Ngo, who spoke about “Pushing Through Pressure,” said she often felt she was not enough. “Every time I felt the pressure of life or teaching, feeling like I would crumble, those around me reminded me that I was doing it, trying my best, and making a difference. Seeing the joy and pride on students’ faces when their iPad updates with their score reminds me how lucky I am to be teaching.”
Cordes, a future U.S. history high school teacher, said he admired the way teachers navigated the unknown with grace and style. In “Education as a Bridge,” he explained how he tried to make history less intimidating and more inspiring and fun. “For many students, the unknown is everywhere,” he says. “It may take the form of having a question about the Gilded Age or perhaps understanding economic concepts of inflation. It has been a blessing to make U.S. history accessible to students and move them from the unknown toward knowledge.”
Boelter, a kindergarten teacher, sensed her students’ frustration that their art projects failed to look exactly like the one on the board. “Their George Washington face and hat kind of looked like an Eiffel Tower sitting on top of a garden gnome,” she said. “I told them it’s OK to make happy mistakes and that every line gone askew can be added to and become a beautiful and unique version of the original.”

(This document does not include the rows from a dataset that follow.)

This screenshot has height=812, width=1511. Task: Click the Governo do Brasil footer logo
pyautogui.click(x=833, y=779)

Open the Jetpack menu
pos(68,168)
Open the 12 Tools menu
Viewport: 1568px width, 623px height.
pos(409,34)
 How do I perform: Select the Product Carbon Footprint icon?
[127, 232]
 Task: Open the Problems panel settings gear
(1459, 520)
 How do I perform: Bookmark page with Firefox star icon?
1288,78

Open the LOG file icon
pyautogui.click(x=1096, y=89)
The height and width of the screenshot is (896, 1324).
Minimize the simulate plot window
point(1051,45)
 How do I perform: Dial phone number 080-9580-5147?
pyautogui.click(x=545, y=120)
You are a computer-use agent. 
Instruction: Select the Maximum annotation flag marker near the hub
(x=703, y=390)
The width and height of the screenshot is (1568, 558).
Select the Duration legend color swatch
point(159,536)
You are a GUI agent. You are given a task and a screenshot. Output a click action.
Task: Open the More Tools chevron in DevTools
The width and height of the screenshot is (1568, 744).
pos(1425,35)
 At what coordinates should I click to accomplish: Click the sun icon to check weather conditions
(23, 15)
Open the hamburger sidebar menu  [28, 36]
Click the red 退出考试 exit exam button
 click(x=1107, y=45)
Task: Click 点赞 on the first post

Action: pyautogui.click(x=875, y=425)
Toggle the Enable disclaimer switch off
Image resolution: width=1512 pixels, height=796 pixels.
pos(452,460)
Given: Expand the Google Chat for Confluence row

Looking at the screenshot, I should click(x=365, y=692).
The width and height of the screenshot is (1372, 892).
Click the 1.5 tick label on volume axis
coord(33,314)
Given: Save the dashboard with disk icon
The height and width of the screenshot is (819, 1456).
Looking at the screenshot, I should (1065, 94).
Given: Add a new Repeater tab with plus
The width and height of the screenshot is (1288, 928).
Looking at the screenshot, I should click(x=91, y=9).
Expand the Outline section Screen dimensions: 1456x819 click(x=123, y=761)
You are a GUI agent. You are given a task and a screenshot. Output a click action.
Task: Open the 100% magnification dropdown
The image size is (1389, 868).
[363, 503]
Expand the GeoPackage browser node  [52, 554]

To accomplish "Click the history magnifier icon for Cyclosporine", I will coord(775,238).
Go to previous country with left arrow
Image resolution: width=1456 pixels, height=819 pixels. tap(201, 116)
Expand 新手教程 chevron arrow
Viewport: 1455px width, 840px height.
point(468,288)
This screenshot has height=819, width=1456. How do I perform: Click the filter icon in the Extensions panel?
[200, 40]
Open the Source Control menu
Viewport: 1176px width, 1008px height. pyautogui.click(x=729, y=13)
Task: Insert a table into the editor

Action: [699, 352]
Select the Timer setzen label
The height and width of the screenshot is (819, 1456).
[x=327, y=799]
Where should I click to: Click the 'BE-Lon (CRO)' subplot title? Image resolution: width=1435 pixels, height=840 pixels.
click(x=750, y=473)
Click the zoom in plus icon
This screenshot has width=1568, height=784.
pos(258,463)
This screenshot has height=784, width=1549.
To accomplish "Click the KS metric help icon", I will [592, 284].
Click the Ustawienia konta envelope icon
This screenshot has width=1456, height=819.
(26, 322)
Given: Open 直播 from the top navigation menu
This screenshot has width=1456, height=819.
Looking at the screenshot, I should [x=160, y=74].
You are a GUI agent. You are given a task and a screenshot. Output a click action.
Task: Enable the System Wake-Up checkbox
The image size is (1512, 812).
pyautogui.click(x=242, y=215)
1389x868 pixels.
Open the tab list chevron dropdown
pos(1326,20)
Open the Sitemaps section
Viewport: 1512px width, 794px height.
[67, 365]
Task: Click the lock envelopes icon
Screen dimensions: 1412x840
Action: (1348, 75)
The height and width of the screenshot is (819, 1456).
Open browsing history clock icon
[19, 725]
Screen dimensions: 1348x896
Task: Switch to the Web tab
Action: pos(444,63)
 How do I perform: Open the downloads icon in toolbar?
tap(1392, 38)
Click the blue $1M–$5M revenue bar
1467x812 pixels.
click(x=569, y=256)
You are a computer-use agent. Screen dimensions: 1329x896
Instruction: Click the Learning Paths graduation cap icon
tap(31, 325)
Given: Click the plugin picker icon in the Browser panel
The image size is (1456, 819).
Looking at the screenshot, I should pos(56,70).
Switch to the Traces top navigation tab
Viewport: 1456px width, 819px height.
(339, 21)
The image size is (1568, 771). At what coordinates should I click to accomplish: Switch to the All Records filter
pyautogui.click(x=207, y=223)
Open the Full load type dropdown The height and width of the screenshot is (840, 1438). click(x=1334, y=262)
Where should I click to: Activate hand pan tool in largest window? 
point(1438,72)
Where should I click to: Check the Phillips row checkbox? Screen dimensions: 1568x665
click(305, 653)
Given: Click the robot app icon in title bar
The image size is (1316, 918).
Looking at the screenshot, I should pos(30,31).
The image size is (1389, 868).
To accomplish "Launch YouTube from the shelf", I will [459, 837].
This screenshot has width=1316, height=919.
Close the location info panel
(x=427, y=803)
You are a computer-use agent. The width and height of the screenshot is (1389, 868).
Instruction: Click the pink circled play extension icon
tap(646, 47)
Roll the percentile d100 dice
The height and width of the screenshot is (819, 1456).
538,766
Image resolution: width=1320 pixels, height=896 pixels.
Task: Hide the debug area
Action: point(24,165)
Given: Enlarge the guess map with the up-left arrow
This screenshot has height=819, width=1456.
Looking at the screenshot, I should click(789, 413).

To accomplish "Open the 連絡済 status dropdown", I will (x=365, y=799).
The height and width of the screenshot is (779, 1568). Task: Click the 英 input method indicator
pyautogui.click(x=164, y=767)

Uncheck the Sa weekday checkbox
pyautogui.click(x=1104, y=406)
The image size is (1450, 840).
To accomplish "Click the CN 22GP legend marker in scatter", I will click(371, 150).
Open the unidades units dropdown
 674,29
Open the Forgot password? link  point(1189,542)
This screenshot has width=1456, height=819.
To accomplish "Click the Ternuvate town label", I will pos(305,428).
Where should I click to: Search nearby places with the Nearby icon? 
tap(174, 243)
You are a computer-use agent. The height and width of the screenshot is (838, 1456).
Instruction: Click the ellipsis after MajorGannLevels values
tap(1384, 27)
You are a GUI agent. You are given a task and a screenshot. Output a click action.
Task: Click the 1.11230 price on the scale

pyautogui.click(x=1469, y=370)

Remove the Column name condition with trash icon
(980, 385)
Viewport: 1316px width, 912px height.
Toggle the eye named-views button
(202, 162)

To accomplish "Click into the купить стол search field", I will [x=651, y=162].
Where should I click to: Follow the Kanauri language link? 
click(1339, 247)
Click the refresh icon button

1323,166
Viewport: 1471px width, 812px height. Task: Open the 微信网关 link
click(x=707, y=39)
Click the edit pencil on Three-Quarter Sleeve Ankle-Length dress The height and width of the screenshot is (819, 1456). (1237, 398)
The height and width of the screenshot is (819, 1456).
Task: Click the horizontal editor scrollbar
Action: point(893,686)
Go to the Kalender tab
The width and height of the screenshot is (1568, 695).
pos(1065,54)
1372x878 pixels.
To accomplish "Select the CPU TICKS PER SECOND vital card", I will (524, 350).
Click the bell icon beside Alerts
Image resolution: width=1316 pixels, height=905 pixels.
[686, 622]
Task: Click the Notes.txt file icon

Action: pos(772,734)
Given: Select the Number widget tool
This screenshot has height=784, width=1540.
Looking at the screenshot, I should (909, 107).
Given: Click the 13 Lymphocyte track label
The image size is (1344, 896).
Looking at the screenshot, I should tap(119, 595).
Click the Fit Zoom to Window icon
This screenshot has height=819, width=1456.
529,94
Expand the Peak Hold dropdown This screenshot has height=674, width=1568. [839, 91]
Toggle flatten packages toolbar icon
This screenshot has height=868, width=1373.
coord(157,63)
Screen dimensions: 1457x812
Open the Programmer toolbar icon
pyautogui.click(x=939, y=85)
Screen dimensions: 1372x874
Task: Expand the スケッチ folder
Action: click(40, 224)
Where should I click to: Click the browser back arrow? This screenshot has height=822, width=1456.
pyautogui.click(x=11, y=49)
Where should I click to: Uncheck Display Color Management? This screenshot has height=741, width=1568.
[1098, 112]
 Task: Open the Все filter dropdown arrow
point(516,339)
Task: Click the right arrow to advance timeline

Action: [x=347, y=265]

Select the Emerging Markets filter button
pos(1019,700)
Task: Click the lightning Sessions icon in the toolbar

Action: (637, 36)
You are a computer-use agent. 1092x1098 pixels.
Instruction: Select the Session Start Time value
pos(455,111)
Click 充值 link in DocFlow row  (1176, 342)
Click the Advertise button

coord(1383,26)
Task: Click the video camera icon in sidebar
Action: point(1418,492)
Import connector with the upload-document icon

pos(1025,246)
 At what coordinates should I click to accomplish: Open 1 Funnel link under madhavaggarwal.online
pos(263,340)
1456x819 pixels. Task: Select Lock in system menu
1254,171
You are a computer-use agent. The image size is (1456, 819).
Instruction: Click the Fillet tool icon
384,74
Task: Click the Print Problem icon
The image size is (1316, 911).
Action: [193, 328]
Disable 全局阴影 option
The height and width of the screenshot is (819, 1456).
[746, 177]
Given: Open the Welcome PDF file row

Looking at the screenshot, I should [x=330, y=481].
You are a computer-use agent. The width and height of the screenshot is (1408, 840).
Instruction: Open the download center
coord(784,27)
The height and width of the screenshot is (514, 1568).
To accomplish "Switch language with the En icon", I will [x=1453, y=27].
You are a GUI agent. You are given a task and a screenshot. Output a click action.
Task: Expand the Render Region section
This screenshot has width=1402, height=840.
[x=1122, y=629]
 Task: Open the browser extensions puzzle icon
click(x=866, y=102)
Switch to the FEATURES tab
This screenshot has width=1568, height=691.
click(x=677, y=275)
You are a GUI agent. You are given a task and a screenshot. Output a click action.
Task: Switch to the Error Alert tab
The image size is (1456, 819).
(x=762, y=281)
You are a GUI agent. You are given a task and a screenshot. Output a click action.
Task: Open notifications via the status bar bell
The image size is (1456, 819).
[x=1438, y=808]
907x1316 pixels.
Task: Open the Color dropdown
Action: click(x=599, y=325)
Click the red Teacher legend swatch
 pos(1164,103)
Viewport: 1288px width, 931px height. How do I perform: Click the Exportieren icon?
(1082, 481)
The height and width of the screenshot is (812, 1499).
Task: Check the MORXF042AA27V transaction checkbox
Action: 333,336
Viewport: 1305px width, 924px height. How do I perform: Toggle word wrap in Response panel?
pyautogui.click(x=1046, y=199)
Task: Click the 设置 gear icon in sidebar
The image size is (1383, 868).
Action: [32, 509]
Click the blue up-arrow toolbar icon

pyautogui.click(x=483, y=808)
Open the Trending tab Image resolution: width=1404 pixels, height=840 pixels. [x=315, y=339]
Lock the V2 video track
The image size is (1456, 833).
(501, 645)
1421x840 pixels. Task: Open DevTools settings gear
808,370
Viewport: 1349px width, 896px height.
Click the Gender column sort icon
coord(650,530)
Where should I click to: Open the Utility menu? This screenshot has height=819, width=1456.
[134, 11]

When Janzen took over two college-prep physics classes, he worked to make them fun, exciting and real. In “The Power of the Demo,” he explained the importance of engaging demonstrations, including experiments with water balloons and a game of tug-of-war. “Students are naturally curious and want to know what happens next, but it’s hard when scary math surrounds the cool physics,” he said. “That’s why I worked so hard to push students to stretch their curiosity and their creativity in my classroom.”
In “Creating Space for Laughing when Everyone is Crying,” Caragher said that during her time as an English student teacher, all her students had something to cry and laugh about. “Teaching is both life-giving and so draining,” she says. “It’s exciting and encouraging, hopeful and terrifying and discouraging, and I sometimes feel hopeless. It’s simultaneously the most wonderful thing I’ve ever done and also the hardest and craziest thing I’ve ever done. Teaching is both ends of the spectrum and everything in between.”
Two alumnae have won regional education awards. The Santa Barbara South Coast Chamber of Commerce honored Kate Hallock Guede ’00, who teaches Spanish at Carpinteria High School, as one of two 2021 Educators of the Year. Alumna Katie Pointer ’03, a chemistry teacher, won Laguna Blanca School’s 2022 Faculty Excellence Award.